Comment a été gérée l’éruption volcanique surprise du Piton de la Fournaise
Alors que certains s’interrogent sur la soudaineté de l’éruption du Piton de la Fournaise, et sur le fait que la préfecture n’avait pas interdit l’accès à l’Enclos, permettant ainsi à des randonneurs de s’y rendre, l’Observatoire volcanologique du Piton de la Fournaise (OVPF) a publié un message sur Facebook afin d’expliquer la gestion de l’événement — et sans doute de couper court à toute polémique.
« Éruption du 13 février 2026 : une mise en place rapide dans un contexte de réactivation du Piton de la Fournaise »
L’éruption du 13 février 2026 s’inscrit dans une phase de réactivation du volcan observée depuis novembre 2025 (passage en phase de vigilance le 28/11/2025). Cette période se caractérise notamment par :
- une pressurisation du réservoir magmatique superficiel, indiquée par l’augmentation de la sismicité et l’inflation de l’édifice ;
- plusieurs intrusions magmatiques (les 5 décembre, 1er janvier et 6–7 février), ainsi qu’une éruption du 18 au 20 janvier.
Cette activité soutenue a conduit la préfecture à maintenir le volcan en phase de vigilance à l’issue de l’éruption de janvier. En effet, les observations mettaient de nouveau en évidence une pressurisation du réservoir superficiel, avec une sismicité persistante et la poursuite de l’inflation de l’édifice (voir les bulletins quotidiens de l’OVPF).
Le déroulé du 13 février
- 09 h 25 : début d’une crise sismique, marquant la remontée du magma du réservoir superficiel vers la surface ;
- 09 h 40 : déformation rapide confirmant cette remontée ;
- 09 h 54 : déclenchement de l’alerte JERK, confirmant une probabilité supérieure à 92 % d’une éruption imminente ;
- 10 h 00 : apparition du trémor volcanique ;
- vers 10 h 06 : début de l’éruption, confirmé par les caméras de l’observatoire.

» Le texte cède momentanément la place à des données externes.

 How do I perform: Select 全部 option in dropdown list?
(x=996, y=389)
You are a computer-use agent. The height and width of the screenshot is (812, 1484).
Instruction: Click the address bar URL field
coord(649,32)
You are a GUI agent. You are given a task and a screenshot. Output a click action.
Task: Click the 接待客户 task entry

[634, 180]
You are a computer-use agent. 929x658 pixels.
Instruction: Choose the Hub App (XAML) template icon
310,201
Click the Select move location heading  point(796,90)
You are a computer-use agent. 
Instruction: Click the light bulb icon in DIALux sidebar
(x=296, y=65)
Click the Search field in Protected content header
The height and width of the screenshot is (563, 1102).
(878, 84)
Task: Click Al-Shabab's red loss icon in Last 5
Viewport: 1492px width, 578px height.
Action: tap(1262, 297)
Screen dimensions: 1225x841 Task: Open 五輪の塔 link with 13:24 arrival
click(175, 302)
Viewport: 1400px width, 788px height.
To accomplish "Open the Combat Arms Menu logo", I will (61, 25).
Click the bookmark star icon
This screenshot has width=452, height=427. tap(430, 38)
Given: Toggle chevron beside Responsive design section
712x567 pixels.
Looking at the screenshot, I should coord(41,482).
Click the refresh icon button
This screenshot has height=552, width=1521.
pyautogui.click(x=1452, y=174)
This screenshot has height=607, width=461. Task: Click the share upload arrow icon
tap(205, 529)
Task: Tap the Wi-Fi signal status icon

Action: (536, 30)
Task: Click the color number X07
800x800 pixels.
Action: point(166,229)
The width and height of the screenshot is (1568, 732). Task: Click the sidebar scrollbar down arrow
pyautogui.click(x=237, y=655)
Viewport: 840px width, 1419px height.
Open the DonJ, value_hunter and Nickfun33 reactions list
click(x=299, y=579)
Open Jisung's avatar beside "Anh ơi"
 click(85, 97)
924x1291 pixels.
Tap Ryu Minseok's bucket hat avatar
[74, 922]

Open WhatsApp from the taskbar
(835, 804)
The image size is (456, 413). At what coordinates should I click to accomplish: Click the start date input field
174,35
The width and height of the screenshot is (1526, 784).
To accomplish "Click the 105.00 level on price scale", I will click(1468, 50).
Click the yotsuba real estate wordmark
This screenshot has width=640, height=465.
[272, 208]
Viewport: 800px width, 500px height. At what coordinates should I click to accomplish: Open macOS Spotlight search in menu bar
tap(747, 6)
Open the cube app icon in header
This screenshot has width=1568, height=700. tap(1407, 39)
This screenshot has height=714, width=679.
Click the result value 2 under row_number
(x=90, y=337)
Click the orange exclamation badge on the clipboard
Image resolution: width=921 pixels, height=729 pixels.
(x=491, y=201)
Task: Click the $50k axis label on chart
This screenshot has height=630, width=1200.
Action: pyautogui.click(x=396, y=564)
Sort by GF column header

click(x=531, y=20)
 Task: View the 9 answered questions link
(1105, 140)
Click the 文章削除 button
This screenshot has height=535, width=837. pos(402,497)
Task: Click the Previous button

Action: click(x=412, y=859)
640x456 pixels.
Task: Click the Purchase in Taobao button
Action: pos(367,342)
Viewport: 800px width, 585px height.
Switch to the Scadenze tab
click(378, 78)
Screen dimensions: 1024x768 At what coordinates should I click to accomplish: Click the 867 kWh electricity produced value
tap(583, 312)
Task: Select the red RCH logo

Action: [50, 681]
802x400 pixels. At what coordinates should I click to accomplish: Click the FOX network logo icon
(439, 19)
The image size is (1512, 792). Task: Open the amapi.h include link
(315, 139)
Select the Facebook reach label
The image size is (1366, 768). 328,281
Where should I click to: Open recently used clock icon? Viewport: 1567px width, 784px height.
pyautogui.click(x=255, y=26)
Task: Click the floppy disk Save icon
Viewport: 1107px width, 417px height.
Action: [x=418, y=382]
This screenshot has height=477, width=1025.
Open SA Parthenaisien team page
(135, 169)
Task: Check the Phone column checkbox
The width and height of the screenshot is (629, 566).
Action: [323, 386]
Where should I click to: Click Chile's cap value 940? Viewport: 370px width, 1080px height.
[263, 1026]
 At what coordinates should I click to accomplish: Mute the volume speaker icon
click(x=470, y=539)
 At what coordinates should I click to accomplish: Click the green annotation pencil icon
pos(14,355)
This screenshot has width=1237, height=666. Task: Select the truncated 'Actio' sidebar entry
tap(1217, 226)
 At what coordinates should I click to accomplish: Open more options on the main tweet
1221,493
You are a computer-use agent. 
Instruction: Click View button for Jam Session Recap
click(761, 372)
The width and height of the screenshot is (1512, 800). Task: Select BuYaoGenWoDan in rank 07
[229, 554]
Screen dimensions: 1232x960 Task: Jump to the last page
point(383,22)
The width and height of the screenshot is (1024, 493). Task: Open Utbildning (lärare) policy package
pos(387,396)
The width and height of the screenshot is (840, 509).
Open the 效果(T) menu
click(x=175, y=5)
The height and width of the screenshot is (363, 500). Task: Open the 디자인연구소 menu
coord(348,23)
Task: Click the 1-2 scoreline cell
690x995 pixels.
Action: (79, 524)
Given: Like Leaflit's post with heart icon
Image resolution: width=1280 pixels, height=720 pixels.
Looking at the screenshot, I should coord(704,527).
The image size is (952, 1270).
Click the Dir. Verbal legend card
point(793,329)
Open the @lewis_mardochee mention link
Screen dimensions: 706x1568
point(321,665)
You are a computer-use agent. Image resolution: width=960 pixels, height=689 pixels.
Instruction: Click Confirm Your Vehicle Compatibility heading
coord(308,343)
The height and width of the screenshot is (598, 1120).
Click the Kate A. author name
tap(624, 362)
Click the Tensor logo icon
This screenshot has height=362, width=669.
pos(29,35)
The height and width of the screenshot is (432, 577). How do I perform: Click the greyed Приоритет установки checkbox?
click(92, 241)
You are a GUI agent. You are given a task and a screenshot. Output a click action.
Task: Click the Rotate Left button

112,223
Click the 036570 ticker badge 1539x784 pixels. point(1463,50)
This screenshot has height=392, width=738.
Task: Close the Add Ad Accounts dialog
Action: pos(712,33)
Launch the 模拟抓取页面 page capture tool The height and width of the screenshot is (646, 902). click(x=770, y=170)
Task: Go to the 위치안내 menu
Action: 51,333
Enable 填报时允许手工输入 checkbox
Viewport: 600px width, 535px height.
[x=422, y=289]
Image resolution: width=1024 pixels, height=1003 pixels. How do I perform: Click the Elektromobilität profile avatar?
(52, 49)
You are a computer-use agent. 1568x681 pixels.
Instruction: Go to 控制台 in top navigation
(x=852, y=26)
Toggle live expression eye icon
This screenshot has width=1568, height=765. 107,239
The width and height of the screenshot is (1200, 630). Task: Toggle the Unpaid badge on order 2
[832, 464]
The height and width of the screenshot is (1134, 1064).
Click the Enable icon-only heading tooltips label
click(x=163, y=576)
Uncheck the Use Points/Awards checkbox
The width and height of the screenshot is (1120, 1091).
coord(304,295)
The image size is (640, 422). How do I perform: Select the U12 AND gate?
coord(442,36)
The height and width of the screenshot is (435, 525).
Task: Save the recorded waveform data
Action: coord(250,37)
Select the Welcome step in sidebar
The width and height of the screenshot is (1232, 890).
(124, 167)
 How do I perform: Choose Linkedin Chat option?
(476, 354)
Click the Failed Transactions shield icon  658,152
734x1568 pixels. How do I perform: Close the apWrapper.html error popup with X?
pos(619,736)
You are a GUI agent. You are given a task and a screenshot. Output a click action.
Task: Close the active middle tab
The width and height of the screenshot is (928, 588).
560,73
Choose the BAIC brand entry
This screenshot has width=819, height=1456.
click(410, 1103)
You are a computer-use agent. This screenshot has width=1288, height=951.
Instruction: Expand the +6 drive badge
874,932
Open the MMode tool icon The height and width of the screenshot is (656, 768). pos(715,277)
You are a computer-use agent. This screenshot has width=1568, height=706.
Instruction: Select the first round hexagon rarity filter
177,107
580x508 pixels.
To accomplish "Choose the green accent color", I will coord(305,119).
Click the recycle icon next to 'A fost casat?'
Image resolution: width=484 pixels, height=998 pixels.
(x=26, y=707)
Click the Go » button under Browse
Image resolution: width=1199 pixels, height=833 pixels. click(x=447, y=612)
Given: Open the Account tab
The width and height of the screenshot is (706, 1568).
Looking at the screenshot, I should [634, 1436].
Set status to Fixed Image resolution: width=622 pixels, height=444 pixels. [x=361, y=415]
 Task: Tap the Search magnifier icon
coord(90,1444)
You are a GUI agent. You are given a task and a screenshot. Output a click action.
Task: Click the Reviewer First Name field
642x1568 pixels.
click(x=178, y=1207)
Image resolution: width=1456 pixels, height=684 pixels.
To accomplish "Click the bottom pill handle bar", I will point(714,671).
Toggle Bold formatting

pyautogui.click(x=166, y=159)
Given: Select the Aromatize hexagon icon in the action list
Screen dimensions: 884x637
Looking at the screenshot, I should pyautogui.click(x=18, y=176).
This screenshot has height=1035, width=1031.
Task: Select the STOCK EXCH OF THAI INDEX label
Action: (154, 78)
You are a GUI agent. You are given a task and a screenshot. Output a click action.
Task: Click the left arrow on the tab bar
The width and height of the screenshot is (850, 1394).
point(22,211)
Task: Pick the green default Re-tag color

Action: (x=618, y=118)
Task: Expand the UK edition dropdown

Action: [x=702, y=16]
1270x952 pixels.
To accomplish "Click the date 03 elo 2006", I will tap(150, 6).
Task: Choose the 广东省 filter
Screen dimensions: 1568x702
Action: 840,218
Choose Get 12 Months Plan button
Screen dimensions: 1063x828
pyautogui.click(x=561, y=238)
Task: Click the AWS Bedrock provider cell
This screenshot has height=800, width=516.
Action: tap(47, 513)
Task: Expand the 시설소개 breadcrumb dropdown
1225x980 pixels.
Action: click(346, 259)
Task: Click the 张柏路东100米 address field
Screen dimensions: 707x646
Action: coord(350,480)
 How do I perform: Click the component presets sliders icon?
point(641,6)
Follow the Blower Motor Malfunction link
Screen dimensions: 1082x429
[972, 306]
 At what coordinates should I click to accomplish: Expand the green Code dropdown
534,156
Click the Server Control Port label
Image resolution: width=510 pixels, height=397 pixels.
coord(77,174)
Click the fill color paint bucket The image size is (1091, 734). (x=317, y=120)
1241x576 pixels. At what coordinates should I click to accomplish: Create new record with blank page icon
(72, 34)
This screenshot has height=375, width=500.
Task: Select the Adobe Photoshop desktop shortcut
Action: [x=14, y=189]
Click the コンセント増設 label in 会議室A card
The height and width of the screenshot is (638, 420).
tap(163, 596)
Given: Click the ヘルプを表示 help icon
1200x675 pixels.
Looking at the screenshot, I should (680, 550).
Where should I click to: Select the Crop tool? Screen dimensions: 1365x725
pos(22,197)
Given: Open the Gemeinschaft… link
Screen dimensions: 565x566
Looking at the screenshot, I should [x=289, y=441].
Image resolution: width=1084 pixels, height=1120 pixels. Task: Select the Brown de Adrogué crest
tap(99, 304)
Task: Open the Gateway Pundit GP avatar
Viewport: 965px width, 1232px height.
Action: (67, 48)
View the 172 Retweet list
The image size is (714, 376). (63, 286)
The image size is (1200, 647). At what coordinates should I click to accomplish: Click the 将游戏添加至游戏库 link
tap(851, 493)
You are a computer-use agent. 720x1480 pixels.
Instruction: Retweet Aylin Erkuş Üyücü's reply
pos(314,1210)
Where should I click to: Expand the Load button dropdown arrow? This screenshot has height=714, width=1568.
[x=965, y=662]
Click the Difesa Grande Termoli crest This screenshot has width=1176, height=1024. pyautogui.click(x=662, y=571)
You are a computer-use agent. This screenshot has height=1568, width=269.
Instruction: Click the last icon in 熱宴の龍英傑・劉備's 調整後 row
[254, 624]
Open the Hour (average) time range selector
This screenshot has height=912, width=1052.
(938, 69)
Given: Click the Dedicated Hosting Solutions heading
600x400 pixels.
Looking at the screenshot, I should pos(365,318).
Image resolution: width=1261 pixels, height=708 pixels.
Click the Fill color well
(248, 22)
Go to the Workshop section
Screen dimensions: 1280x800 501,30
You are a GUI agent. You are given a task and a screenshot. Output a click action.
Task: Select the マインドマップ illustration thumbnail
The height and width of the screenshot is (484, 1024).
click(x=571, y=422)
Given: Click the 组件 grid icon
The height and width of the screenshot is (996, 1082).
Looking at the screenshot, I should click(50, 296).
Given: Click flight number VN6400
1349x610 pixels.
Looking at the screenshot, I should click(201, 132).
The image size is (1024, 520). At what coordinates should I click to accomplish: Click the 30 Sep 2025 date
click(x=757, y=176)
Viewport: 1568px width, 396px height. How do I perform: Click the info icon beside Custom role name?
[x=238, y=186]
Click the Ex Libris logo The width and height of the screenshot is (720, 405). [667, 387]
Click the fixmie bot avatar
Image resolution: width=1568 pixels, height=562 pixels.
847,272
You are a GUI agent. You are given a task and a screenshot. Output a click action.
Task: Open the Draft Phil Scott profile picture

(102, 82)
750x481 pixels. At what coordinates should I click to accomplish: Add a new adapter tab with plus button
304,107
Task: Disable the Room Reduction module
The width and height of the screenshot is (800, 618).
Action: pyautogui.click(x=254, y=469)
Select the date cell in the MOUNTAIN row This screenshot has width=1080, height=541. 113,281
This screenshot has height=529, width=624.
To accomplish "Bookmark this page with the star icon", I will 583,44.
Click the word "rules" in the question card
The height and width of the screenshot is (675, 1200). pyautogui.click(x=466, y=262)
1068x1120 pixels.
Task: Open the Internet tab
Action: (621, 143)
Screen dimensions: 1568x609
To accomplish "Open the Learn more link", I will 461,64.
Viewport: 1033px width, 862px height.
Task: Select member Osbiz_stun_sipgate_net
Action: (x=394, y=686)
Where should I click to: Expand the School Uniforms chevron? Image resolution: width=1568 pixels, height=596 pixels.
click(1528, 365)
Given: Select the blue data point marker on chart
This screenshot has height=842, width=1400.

Les systèmes d’alerte automatiques de l’observatoire ont permis de prévenir immédiatement les autorités dès le déclenchement de la crise sismique. Le délai entre le début de cette crise et l’ouverture de l’éruption a été extrêmement court — environ 35 minutes.
Toutefois, cette brièveté est typique des éruptions qui s’ouvrent à proximité du sommet. Le réservoir magmatique étant situé sous la zone sommitale, le magma parcourt une distance relativement faible (moins de deux kilomètres). À l’inverse, les éruptions plus éloignées sont généralement précédées de crises sismiques plus longues.
Le Piton de la Fournaise fait l’objet d’une surveillance instrumentale permanente. L’évolution de son activité est relayée à travers les bulletins quotidiens et les communiqués exceptionnels diffusés par l’OVPF.